TRAVEL BEHAVIOR-A SYNTHESIZED THEORY

This theory of household travel behavior in urban areas relates travel behavior directly to activities and activity site locations. As a result, the distribution and location of activity opportunities is a critical influence on the activity and travel pattern. The central process is adaptation, the effort to reduce the imbalance between current or expected needs and available opportunities. These adaptations form a hierarchy from small-scale travel or activity adjustments to major changes in residential or work location. Higher order adaptations develop only when lower-order changes do not sufficiently reduce the imbalance below some threshold. The major determinants of activity and travel patterns and of the trajectory of adaptations are: social class position, ethnicity, life cycle status, and residential location. These influence activity and travel patterns through several intervening factors: social roles, attitudes, resource constraints, social norms, and perceptions of opportunities. The resulting adaptive process leads to changes in behavior which, in turn, modify the intervening factors. Adaptations vary in stability but can be viewed as a continuous process due to new imbalances resulting from the same set of forces. The distribution, location, and form of activity sites and transportation systems are critical influences on activity and travel patterns.

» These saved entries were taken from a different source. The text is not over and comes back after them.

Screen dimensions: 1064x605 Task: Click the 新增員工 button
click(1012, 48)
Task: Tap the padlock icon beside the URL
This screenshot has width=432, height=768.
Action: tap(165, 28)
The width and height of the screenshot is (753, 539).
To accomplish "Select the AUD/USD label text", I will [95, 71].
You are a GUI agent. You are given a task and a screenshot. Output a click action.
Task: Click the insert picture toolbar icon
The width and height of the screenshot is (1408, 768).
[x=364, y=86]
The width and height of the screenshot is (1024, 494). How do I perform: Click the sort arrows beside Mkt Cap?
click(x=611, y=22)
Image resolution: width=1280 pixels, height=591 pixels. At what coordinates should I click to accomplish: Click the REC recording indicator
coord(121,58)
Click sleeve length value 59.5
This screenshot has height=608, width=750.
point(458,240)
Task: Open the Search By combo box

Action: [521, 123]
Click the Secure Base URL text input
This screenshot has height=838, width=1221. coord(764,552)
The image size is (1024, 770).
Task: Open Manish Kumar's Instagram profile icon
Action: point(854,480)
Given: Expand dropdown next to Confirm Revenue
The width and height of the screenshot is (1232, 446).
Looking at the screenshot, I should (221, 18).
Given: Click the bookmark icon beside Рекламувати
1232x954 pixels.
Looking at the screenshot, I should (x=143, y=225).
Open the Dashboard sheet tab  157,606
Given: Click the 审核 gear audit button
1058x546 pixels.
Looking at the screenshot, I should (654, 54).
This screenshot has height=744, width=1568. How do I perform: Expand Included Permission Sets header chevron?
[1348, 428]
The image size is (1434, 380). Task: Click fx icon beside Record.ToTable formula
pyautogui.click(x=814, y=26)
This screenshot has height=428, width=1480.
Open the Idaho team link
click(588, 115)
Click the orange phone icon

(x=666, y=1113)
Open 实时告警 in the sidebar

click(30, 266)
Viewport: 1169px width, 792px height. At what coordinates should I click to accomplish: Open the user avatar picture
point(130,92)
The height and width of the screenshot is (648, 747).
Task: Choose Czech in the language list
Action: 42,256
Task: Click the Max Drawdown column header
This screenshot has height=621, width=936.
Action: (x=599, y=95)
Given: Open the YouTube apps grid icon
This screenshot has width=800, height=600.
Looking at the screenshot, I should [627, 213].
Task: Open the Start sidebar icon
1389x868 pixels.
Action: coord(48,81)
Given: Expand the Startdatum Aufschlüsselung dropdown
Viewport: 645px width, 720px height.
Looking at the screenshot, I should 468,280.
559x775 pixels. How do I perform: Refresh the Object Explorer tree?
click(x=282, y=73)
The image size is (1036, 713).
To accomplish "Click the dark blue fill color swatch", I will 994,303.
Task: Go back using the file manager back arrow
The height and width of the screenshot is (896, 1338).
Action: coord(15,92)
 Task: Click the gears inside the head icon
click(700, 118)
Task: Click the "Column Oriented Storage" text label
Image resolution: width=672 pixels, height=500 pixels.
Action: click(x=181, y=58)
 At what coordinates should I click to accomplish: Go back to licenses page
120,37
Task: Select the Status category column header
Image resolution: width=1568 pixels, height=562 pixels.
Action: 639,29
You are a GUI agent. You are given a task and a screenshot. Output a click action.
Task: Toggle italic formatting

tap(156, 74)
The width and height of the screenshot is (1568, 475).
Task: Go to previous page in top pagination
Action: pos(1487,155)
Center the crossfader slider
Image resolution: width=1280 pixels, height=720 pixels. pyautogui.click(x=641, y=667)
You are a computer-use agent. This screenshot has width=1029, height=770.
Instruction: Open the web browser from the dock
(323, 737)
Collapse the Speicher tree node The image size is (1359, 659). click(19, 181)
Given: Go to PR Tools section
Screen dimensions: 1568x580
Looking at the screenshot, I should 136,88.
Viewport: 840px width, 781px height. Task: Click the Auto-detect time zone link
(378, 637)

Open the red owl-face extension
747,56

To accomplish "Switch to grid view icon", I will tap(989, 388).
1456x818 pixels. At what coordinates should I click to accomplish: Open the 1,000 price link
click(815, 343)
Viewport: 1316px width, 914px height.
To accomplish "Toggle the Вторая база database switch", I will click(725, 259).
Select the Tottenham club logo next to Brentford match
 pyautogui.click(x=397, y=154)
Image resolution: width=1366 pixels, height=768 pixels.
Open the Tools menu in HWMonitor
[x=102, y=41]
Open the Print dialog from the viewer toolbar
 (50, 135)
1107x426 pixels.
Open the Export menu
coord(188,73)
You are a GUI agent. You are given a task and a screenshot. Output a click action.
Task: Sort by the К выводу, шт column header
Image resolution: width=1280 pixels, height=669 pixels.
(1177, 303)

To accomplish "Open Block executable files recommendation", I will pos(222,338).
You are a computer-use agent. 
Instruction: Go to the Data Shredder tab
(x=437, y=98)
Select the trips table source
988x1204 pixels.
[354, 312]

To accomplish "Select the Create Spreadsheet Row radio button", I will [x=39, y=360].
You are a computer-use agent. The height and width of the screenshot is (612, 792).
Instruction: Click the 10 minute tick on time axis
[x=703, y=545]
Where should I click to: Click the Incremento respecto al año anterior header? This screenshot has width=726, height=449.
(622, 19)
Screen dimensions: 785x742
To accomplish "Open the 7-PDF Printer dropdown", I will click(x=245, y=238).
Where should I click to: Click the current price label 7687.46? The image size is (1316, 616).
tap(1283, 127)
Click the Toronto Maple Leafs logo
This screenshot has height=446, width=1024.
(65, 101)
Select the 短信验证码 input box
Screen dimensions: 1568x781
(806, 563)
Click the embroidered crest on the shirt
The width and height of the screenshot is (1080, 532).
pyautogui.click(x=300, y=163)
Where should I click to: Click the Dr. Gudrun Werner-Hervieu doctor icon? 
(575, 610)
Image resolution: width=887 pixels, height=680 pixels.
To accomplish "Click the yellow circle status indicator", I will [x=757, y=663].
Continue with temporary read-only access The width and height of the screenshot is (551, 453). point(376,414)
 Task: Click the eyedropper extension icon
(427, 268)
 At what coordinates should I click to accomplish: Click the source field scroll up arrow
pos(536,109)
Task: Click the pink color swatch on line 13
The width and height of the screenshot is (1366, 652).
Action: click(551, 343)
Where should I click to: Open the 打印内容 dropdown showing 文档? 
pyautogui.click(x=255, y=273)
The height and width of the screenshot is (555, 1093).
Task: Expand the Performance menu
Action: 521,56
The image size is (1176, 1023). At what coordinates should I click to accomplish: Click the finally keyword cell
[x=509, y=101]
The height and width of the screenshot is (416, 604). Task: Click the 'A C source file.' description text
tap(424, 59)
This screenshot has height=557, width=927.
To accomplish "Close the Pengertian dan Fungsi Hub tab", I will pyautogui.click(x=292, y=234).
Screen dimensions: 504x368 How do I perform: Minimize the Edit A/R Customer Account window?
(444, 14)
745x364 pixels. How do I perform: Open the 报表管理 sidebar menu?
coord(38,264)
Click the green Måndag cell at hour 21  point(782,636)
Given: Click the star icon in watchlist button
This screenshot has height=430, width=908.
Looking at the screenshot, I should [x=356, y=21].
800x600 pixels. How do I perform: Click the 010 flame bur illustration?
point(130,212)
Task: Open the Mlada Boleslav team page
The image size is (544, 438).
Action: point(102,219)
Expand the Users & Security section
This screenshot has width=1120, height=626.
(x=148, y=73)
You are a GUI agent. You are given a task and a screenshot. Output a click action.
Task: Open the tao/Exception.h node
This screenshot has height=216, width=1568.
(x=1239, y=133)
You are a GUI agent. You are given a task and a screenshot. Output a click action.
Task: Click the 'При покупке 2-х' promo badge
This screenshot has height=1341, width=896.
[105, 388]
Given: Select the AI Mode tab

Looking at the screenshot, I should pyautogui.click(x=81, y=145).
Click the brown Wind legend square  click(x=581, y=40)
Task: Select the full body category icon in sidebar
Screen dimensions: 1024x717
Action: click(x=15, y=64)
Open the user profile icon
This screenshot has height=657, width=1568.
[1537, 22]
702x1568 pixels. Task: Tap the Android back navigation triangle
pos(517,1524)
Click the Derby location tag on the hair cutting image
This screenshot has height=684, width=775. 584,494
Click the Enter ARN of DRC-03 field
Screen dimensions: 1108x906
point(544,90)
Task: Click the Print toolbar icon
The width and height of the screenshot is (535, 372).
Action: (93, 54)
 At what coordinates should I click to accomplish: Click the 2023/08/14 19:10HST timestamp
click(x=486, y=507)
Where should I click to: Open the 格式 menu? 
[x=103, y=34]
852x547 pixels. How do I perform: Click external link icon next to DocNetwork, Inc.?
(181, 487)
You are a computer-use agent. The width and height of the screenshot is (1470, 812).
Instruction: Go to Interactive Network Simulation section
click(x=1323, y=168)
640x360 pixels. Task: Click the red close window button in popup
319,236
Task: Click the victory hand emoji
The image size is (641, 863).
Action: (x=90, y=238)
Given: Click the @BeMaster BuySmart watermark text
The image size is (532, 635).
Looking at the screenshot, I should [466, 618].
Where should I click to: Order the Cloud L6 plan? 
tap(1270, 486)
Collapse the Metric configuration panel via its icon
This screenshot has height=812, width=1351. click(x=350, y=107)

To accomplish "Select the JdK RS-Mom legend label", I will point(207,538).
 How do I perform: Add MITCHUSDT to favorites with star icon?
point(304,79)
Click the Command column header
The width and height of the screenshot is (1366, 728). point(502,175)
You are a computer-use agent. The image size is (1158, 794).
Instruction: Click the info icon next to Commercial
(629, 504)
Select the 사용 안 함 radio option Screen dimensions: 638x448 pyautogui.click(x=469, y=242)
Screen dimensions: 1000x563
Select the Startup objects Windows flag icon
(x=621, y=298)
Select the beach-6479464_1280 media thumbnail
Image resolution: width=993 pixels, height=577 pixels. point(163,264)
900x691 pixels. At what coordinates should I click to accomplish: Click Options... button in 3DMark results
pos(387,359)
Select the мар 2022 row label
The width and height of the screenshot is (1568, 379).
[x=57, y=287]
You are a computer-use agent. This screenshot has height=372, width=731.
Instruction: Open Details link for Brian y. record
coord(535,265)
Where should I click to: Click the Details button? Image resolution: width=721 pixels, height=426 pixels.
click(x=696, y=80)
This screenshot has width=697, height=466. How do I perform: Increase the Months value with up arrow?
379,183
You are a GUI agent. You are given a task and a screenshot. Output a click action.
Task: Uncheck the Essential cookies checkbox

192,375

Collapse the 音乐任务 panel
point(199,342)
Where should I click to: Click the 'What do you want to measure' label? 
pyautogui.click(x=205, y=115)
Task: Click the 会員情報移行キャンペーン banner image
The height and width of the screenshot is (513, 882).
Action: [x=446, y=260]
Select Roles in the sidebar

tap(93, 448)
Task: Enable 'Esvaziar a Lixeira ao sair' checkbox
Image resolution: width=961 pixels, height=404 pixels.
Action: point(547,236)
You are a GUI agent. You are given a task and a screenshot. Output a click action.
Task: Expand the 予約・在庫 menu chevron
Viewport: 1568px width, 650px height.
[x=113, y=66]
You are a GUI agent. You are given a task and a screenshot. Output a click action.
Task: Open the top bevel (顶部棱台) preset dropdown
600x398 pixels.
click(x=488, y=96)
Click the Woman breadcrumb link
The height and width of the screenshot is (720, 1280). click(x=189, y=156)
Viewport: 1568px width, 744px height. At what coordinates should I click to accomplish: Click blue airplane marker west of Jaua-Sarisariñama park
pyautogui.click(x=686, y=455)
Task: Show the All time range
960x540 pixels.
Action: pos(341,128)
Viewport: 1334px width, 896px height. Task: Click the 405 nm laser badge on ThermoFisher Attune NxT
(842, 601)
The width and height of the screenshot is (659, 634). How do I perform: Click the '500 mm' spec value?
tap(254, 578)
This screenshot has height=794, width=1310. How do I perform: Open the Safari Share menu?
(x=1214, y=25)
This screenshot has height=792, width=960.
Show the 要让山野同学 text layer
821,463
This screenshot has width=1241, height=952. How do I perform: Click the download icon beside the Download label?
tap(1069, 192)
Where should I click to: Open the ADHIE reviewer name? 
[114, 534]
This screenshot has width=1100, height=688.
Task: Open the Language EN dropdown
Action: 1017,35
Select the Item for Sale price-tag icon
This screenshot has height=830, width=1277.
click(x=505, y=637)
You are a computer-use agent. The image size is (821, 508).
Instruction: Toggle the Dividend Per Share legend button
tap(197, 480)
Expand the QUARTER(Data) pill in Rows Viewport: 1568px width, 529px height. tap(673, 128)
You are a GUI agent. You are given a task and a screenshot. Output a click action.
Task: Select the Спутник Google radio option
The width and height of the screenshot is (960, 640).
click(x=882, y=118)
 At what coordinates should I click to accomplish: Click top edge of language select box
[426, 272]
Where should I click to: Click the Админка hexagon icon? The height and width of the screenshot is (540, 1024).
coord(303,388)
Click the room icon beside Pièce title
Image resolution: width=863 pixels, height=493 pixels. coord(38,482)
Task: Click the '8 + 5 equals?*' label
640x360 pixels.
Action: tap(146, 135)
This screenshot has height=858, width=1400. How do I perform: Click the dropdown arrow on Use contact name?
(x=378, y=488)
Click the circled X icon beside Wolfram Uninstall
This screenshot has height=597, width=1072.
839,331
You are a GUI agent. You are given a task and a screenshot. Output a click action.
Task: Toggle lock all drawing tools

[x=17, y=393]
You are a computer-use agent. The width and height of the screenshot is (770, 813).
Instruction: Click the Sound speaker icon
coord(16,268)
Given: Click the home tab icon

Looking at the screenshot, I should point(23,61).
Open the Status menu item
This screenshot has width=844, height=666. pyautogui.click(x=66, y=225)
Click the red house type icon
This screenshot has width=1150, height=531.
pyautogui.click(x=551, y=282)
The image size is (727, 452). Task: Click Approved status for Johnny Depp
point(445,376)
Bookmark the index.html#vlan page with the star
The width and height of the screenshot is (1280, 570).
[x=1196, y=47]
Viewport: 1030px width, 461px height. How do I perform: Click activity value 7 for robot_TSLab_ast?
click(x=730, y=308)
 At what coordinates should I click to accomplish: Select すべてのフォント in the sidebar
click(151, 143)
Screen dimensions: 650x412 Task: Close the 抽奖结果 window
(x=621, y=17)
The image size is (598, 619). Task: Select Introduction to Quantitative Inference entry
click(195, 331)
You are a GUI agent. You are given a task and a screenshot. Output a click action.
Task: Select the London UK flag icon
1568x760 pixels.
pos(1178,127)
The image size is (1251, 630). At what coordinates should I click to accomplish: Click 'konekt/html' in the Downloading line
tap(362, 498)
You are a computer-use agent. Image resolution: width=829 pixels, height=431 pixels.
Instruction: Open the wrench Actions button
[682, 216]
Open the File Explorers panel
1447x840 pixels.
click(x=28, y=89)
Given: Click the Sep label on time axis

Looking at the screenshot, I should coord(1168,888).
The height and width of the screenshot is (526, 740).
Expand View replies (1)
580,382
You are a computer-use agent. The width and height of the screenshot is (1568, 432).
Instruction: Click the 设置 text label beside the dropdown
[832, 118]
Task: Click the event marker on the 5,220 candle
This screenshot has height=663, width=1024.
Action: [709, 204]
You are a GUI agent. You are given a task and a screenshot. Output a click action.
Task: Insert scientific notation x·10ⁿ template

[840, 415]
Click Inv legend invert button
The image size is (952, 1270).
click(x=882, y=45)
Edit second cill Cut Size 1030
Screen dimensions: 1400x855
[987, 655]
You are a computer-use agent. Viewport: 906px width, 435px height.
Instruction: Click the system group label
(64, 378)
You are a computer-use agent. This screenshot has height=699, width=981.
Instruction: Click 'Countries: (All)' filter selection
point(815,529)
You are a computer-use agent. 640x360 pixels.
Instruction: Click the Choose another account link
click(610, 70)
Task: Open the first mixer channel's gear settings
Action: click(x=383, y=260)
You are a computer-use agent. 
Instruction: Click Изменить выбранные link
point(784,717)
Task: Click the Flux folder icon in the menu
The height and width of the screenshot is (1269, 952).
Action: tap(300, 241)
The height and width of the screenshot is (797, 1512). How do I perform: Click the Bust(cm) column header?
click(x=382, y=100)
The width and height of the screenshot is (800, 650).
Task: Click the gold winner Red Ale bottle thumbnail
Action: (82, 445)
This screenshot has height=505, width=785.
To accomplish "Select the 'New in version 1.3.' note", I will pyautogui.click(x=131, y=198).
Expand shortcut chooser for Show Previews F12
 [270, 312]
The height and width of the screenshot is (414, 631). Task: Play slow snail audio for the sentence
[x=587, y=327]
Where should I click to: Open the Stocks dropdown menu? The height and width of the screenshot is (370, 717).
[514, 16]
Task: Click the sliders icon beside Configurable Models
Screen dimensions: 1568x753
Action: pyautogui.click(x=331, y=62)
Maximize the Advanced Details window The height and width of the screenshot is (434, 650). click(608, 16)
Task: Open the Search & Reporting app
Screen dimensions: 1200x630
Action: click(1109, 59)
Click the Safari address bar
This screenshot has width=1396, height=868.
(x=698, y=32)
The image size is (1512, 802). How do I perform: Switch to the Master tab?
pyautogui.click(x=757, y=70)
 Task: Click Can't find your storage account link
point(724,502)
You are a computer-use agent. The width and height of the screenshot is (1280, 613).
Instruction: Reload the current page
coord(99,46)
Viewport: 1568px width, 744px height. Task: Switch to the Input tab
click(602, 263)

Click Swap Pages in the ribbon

The spatial distribution of activity sites is broadly related to differences in urban area characteristics: residential densities, economic base, sociodemographic distribution, and historical development. These spatial variations help to clarify the travel and activity patterns of subgroups of the population: travel frequencies, travel distance, car ownership, and activity site locations. The specific forms of adaptation are influenced by these variations in metropolitan structure.